Place the fabric for piece 1 on the back of the paper, wrong side of the fabric facing you (against the paper). Hold it up to a window or a light-box to ensure the fabric fully covers the #1 space, plus seam allowances.
6. Holding fabric 1 in place, position the paper so that the printed side is away from you. Take the fabric scrap for space #2 and place it right side down, on top of fabric 1. Be sure the seam line between 1 and 2 is covered by both fabrics, holding up to the light if needed. The fabrics should now be right sides facing each other, and when you sew along the seam line and fold fabric 2 up, it should cover the #2 space plus seam allowances.
*Before you sew, shorten the stitch length on your sewing machine. I set mine to anywhere between 1.4 and 1.5. That way the paper is very easy to remove at the end.*
7. Holding both pieces of fabric in place, sew along the line between spaces 1 and 2, with the paper on top. Some people like to pin or even glue their pieces in place before sewing, since the fabric is underneath the paper. I personally just carefully hold them in place with my finger. I haven’t had a problem yet, and it’s one less step if that works for you.
Accuracy tip: Lower the needle by hand for the first stitch, ensuring that your sewing will be straight along the line. Back-stitch for one stitch at the end to secure your threads.
8. Trim thread ends. (If you want to make yourself a cute little thread catch, I have a free tutorial HERE!)
9. Fold the paper down along the seam you just sewed, and trim the fabric to 1/4″.
10. With the foundation paper flat and unfolded, press and set the seam with a hot iron (no steam). Finger press fabric 2 up to cover its space and press again.
When you hold the paper up to the light, you should see that fabric 1 covers the #1 space and fabric 2 covers the #2 space, with seam allowances.
11. Continue this method for the rest of the pattern pieces. Cut, line up, sew, fold & trim, press. Cut, line up, sew, fold & trim, press. Repeat.
Getting ready to sew on piece 3–front view.Getting ready to sew on piece 3–back view. Remember: the fabric has right side facing the pattern paper, with the seam along the top edge. Once sewn, the fabric will be pressed up so that the right side is showing.

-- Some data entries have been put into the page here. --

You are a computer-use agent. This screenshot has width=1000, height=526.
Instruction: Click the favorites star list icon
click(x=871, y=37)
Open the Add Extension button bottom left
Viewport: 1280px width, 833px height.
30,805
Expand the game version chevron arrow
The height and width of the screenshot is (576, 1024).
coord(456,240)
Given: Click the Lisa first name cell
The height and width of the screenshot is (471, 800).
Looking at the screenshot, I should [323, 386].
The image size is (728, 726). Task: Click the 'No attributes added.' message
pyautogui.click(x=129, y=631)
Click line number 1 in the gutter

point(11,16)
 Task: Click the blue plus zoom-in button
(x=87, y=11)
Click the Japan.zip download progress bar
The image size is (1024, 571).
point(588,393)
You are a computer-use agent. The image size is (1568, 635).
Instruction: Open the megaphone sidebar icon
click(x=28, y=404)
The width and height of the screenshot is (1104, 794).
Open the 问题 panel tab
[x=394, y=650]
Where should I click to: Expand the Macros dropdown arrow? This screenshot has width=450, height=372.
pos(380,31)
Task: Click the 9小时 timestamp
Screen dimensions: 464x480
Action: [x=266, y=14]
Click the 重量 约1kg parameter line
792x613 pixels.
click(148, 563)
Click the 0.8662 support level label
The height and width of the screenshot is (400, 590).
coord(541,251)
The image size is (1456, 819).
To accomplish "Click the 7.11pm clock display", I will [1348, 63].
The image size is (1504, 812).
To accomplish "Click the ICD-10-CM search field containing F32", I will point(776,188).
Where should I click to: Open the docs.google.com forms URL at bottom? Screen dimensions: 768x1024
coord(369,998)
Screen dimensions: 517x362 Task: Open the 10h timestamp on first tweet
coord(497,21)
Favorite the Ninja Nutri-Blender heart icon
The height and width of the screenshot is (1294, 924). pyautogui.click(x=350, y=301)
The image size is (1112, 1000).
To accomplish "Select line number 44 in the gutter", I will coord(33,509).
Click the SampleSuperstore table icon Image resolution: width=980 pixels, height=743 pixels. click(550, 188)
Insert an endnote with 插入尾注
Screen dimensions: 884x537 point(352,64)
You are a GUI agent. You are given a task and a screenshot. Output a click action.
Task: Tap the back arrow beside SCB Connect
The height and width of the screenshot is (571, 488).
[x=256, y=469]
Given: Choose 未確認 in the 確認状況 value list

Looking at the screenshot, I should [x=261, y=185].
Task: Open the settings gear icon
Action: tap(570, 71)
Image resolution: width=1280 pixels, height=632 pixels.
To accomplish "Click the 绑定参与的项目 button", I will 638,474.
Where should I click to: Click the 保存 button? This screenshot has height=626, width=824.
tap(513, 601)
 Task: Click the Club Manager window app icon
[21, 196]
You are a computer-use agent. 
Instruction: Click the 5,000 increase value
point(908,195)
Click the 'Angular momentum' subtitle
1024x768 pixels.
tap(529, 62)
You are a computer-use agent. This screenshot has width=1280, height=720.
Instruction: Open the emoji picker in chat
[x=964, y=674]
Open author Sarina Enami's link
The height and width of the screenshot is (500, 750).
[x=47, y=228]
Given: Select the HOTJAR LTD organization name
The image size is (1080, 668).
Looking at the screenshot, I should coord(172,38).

If you’ve got the hang of it, you can skip the next few parts and just scroll down to the finishing steps. For those of you who run into tricky spots along the way, here are some additional tips to help smooth the process.
Tips for Lining Up Seams:
If you are truly generous in your fabric cutting, this tip is not as necessary since you’re bound to have enough fabric even if your seams end up being larger than 1/4″. However, if the frugal part of you just can’t cut those fabric bits ginormously, here’s a tip to get accurate 1/4″ seams to conserve fabric. Note that this works best for straight-forward seams, and not nearly as well for long, skinny, tricky angles (I’ll address those in a bit).
For this example, I have just sewn on piece 3, and I’m getting ready to sew piece 4.
First, fold the paper along the seam line between pieces 3 and 4.
With paper folded over, trim the excess of piece 3 to 1/4″ beyond the fold. This will give you an accurate edge with which to line up the edge of piece 4.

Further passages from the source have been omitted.